38 There are important issues with the statistical methods used to gauge the associations, other studies10 and 38 have found, as we have, that the different methods produce variable results. Moreover, negative binomial regression requires assumptions to be made about the data; learn more the observations should be independent and the virulence of the viruses should remain constant. The possible mechanisms underlying the interaction between S. pneumoniae and influenza and RSV have been reviewed by Bosch et al. 39 A primary host defence to infection is the secretion of a mucus layer
in the upper respiratory tract. Bacteria bind to the mucus 40 and 41 enabling them to be cleared by the action of cilia cells.
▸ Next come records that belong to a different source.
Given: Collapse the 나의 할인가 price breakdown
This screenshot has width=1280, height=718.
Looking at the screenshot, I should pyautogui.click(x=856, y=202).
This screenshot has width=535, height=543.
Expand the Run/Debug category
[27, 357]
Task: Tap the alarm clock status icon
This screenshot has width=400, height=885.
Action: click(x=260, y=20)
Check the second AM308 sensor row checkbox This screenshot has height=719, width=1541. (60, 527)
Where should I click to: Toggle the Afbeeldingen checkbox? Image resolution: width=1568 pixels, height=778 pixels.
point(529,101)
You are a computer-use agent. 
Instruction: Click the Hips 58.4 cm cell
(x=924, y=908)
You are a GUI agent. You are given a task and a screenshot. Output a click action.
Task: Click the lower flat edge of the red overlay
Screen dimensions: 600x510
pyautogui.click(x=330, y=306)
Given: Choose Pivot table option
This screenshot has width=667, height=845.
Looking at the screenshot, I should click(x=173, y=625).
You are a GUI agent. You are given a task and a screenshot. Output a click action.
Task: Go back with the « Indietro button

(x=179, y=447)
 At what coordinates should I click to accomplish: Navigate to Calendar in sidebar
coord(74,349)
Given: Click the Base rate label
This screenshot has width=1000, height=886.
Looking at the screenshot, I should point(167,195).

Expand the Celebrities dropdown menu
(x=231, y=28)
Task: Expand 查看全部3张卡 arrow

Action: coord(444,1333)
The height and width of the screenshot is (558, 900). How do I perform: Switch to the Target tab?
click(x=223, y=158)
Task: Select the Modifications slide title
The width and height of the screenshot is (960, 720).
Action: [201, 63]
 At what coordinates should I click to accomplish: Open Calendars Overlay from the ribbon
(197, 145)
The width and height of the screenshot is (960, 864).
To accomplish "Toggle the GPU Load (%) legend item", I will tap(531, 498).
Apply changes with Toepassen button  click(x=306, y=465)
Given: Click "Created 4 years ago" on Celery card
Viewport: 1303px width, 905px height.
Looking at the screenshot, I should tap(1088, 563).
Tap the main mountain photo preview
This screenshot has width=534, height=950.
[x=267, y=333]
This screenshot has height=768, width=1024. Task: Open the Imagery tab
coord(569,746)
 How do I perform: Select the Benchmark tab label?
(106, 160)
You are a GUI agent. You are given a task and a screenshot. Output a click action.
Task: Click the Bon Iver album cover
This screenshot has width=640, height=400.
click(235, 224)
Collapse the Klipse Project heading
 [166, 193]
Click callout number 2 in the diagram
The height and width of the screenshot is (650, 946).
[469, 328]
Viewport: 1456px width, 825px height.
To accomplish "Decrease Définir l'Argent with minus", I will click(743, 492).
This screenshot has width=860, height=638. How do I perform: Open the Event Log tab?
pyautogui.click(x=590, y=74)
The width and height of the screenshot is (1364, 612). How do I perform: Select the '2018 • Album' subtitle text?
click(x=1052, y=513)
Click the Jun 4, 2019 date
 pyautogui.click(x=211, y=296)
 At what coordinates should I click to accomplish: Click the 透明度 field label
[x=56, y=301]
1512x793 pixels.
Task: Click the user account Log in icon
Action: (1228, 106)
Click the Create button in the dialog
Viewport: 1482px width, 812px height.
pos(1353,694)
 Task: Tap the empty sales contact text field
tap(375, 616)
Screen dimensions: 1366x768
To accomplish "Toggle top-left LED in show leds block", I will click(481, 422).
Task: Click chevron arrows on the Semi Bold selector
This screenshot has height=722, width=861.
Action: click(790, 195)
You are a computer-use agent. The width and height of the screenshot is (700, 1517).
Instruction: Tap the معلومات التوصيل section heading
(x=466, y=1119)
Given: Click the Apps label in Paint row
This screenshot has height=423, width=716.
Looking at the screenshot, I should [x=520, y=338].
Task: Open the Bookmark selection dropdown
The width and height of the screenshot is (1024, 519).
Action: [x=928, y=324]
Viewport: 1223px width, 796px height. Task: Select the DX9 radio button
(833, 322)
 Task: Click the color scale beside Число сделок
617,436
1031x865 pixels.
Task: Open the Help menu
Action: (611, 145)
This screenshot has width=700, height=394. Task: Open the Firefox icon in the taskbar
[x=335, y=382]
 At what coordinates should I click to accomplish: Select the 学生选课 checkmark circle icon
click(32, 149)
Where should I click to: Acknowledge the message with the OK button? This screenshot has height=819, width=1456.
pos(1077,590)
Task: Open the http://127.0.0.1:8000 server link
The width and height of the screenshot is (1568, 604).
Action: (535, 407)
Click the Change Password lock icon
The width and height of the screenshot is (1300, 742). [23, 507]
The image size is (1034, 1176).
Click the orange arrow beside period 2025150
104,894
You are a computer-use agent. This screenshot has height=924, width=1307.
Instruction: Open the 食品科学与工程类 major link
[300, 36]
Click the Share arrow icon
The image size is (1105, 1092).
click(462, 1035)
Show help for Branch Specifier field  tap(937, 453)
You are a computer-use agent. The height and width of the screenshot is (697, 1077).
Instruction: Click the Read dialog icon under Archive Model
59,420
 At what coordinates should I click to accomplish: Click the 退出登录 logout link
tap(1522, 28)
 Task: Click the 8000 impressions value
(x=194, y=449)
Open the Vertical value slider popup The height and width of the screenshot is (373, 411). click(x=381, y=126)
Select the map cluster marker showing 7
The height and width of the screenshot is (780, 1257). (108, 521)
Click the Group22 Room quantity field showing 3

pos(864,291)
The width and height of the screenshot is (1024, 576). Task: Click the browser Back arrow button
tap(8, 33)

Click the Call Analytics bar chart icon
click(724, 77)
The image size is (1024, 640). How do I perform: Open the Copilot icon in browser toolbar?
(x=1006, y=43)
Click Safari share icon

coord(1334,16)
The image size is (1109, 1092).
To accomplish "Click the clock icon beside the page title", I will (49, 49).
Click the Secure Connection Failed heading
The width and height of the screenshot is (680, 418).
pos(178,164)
However, primary viral infection destroys these epithelial cells through metabolic exhaustion or lysis 39 reducing mucus and bacterial clearance. 42 This enables bacteria to progress further into the respiratory
tract by inhalation or adherence to exposed cell surface receptors. 43 and 44 Viral factors produced by influenza and RSV also increase bacterial adherence. Influenza produces neuraminidase (NA), which cleaves sialic acids exposing bacterial receptors and thus increasing adherence. 45 RSV expresses RSV-protein G which acts directly as a bacterial receptor. 46 Viral infection may alter behaviour of the immune system, by modifying the expression of antimicrobial peptides 47 and adhesion proteins, these act as receptors for immune cells, however S. pneumoniae and other bacteria have been find more shown to adhere to Aldehyde dehydrogenase these proteins as well. 48 and 49 Influenza virus is also known to impair neutrophil function and increase apoptosis, 50 decrease oxidative burst 51 and reduce production and activity
of cytokines. 39 The time period of our analysis covers only seasonal influenza and excludes the H1N1 ‘swine flu’ pandemic. We censored our dataset at the week preceding the World Health Organization’s (WHO) declaration of the pandemic on 11th June 2009 because the UK surveillance systems were modified and enhanced during the pandemic, making direct comparisons with previous time periods difficult. During the second wave of the pandemic in winter 2010/2011, linkage between influenza and invasive bacterial infection surveillance reports suggested that between 6 and 11% (depending on age, with the highest percentage in the 15–44 year age group) of IPD cases had concurrent influenza.52 This is broadly consistent with our findings. We suggest that there is a small, but measurable association between IPD and RSV and influenza. These results are relevant for public health policy decision making. Prevention of viral respiratory infections may offer some additional benefit in terms of reducing invasive pneumococcal infections53 and prevention of pneumococcal infections during, say, influenza pandemics could see a reduction in hospitalizations and mortality.